Trading Through Crises: Berkshire’s Defining Moments

A company’s true character is revealed in how it trades during a crisis. Berkshire’s history is a masterclass in stability and opportunistic action.

  1. The 1987 “Black Monday” Crash: While the market plummeted over 22% in a single day, Buffett famously told reporters he was a net buyer of stocks. Berkshire’s share price took a hit, but its underlying businesses were fine. This reinforced the “buy when there’s blood in the streets” philosophy.
  2. The Dot-Com Bubble (1999-2000): Buffett was widely criticized for avoiding high-flying tech stocks. Berkshire’s stock badly underperformed the market in 1999. But when the bubble burst, Berkshire’s value-oriented portfolio looked brilliant. Its stock held firm while the Nasdaq crashed.
  3. The 2008 Financial Crisis: This was perhaps Berkshire’s finest hour. While other financial institutions were collapsing, Berkshire, with its fortress-like balance sheet, became the lender of last resort. It made legendary investments in Goldman Sachs and Bank of America, propping up the system while securing incredible terms for its shareholders. The market saw Berkshire not just as a stock, but as a bedrock of stability.

Secrets to Understanding Berkshire Hathaway Trading

After decades of following this company, I’ve learned that its trading patterns teach us profound lessons. Here are some of the key takeaways that have shaped my own strategies.

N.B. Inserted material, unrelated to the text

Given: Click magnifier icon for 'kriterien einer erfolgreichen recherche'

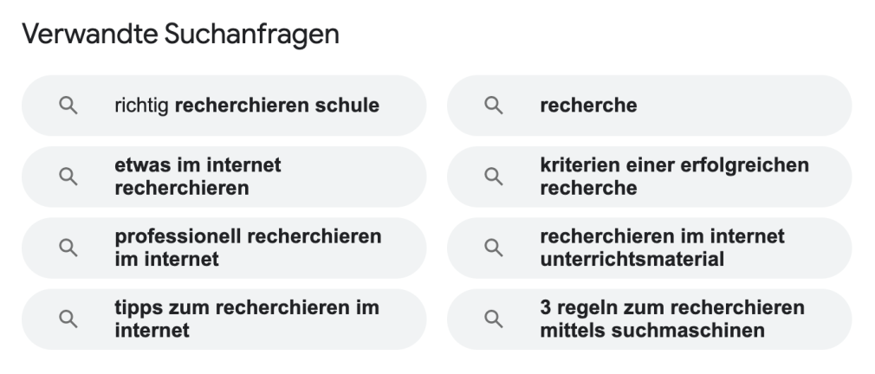Looking at the screenshot, I should click(x=493, y=177).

  • Low Volume is a Feature, Not a Bug: The extremely low trading volume of BRK.A is a direct result of Buffett’s philosophy. It signifies a stable, long-term shareholder base, not a lack of interest. Don’t mistake quiet for weakness.
  • Track Book Value: For most of its history, the best indicator of Berkshire’s intrinsic value was its book value per share. While that’s become less perfect as Berkshire has acquired whole operating businesses, it’s still a crucial historical metric to understand its growth trajectory.
  • Watch the Cash Pile: I learned this the hard way. Early on, I’d get frustrated seeing Berkshire sit on billions in cash, thinking it was “unproductive.” But crises like 2008 proved that cash is a weapon. It provides a massive strategic advantage when others are forced to sell.
  • It’s an Insurance Company First: Never forget that the engine driving Berkshire is the insurance float. Understanding how that float is generated and invested is the core to understanding the entire enterprise. It’s the secret sauce that funded decades of acquisitions.

Frequently Asked Questions

Why has Berkshire Hathaway never split its Class A stock?

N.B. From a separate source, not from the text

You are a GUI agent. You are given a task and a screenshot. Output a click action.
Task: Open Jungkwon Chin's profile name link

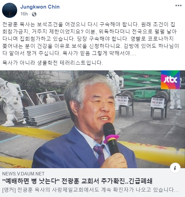tap(40, 7)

Warren Buffett chose not to split the Class A shares to attract long-term investors who act like business partners, rather than short-term speculators who might cause price volatility.

What is the main difference between BRK.A and BRK.B shares?

The primary differences are price and voting rights. BRK.A shares cost hundreds of thousands and have full voting rights, while BRK.B shares are far more affordable but have significantly fewer voting rights.

When was BRK.B stock created and why?

BRK.B (“Baby B’s”) were created in 1996 to provide a more accessible way for retail investors to own a piece of Berkshire Hathaway directly, countering third-party funds that charged high fees.

Is Berkshire Hathaway part of the S&P 500?

Yes, Berkshire Hathaway was added to the S&P 500 index in 2010 after its Class B shares were split 50-for-1, which increased the stock’s liquidity and met the index’s requirements.